1. In 2022, for both men and women, about 1 in every 4 people will be diagnosed with cancer in their lifetime, and about 1 in every 10 people will die from cancer. Geographically, there were differences in the lifetime risks among different regions and countries. With the improvement of the development level, the lifetime risks of developing and dying from cancer increased. The lifetime risks decreased with increasing age, and different cancer types showed different patterns. These results provide important information for planning the global health system and formulating targeted cancer control intervention measures in different countries/regions.

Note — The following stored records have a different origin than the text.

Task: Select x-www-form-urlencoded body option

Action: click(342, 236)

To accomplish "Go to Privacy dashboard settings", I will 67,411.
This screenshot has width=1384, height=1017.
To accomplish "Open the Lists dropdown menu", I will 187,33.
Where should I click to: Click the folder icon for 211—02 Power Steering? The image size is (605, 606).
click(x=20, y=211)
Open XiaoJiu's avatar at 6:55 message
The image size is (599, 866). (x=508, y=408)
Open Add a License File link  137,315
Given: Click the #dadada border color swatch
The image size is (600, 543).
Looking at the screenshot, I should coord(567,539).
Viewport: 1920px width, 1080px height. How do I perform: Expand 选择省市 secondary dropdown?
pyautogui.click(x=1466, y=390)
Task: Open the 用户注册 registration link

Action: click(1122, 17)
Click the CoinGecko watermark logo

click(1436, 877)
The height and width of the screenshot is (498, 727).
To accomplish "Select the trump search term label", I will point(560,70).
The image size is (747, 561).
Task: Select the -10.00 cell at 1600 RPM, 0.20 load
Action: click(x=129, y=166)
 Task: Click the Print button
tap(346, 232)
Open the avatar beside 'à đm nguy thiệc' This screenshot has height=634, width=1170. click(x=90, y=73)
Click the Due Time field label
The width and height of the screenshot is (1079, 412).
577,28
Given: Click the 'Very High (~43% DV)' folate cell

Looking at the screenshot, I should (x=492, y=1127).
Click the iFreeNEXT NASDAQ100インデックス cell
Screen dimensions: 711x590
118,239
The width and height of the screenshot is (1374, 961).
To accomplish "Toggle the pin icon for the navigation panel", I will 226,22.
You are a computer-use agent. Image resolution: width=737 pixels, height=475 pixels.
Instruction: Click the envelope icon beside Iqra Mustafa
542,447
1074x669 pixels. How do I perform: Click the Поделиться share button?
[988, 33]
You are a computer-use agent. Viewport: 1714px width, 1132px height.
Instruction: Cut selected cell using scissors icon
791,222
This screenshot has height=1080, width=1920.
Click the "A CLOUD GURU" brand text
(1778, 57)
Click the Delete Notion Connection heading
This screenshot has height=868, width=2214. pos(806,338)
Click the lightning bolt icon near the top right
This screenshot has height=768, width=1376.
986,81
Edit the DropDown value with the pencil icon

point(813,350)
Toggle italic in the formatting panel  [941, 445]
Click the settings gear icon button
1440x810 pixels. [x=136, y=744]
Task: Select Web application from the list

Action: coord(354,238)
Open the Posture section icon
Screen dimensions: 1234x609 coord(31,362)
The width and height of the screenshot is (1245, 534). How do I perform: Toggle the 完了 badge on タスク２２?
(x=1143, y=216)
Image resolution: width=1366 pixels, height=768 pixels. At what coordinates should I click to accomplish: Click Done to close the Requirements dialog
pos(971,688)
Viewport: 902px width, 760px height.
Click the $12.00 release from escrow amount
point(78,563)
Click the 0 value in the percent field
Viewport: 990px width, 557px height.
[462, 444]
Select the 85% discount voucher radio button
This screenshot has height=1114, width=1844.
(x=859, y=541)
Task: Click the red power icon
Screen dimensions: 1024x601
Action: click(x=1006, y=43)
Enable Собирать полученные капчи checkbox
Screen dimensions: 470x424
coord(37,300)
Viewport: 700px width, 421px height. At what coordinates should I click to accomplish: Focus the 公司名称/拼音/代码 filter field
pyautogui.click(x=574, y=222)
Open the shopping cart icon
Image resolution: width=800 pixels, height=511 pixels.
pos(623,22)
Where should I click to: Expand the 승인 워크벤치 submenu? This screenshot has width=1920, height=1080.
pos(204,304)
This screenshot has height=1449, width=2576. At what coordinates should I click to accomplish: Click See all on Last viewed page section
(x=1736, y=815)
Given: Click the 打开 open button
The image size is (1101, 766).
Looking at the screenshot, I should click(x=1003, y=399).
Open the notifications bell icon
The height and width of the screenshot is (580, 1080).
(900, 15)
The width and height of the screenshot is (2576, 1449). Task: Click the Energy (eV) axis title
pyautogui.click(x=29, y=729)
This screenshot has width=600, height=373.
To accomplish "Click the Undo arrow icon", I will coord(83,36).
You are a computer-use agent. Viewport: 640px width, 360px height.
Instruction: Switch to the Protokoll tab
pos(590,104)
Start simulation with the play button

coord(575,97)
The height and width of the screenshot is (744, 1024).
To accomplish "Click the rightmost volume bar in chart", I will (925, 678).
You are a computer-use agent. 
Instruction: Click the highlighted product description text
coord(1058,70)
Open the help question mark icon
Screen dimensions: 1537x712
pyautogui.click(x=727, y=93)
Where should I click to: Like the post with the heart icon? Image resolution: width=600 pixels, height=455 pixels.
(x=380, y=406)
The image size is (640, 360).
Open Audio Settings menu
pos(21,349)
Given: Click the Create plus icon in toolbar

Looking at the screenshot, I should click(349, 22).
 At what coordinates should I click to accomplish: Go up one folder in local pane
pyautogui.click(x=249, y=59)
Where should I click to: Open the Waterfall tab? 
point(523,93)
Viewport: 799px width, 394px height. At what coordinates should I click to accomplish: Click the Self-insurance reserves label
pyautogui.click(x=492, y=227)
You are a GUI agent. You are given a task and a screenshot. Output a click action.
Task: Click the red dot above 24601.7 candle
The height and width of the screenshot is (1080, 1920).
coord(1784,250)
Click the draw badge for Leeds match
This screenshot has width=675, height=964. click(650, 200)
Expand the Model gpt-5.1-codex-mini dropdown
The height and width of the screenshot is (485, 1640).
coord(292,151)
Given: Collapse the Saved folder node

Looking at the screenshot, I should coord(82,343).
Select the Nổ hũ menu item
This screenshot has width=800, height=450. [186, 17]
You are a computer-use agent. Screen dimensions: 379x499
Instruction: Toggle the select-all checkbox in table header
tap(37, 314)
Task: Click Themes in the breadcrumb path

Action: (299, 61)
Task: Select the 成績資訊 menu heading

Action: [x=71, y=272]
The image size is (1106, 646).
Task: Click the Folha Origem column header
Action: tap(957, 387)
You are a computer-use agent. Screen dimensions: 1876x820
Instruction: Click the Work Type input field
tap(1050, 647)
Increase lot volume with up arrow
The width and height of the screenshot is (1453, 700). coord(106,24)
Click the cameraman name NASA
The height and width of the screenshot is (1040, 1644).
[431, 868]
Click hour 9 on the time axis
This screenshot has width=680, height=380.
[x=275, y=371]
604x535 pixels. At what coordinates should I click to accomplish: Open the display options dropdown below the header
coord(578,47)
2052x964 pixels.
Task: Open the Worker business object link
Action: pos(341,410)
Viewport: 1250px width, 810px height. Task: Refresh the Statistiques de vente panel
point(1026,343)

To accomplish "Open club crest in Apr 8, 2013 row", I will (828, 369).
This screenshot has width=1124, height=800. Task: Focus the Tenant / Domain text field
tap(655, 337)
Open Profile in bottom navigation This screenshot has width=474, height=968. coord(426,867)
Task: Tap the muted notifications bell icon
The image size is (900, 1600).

2. In 2022, the burden of smoking-related cancers remained heavy, and there were significant imbalances in the geographical distribution and differentiation in the cancer spectrum of the cancer burden attributable to smoking. There was a significant gradient in the risks of smoking-related cancer incidence and mortality between developed and underdeveloped regions. Laryngeal cancer, lung cancer, bladder cancer, etc., were particularly affected by smoking, and the disease burden of lung cancer attributable to smoking was the most severe. To effectively curb the harm of smoking-related cancers, it is urgent to formulate tobacco control strategies that are both regionally adaptable and cancer-specific for regions and countries with a high burden and to promote the achievement of global cancer prevention and control goals.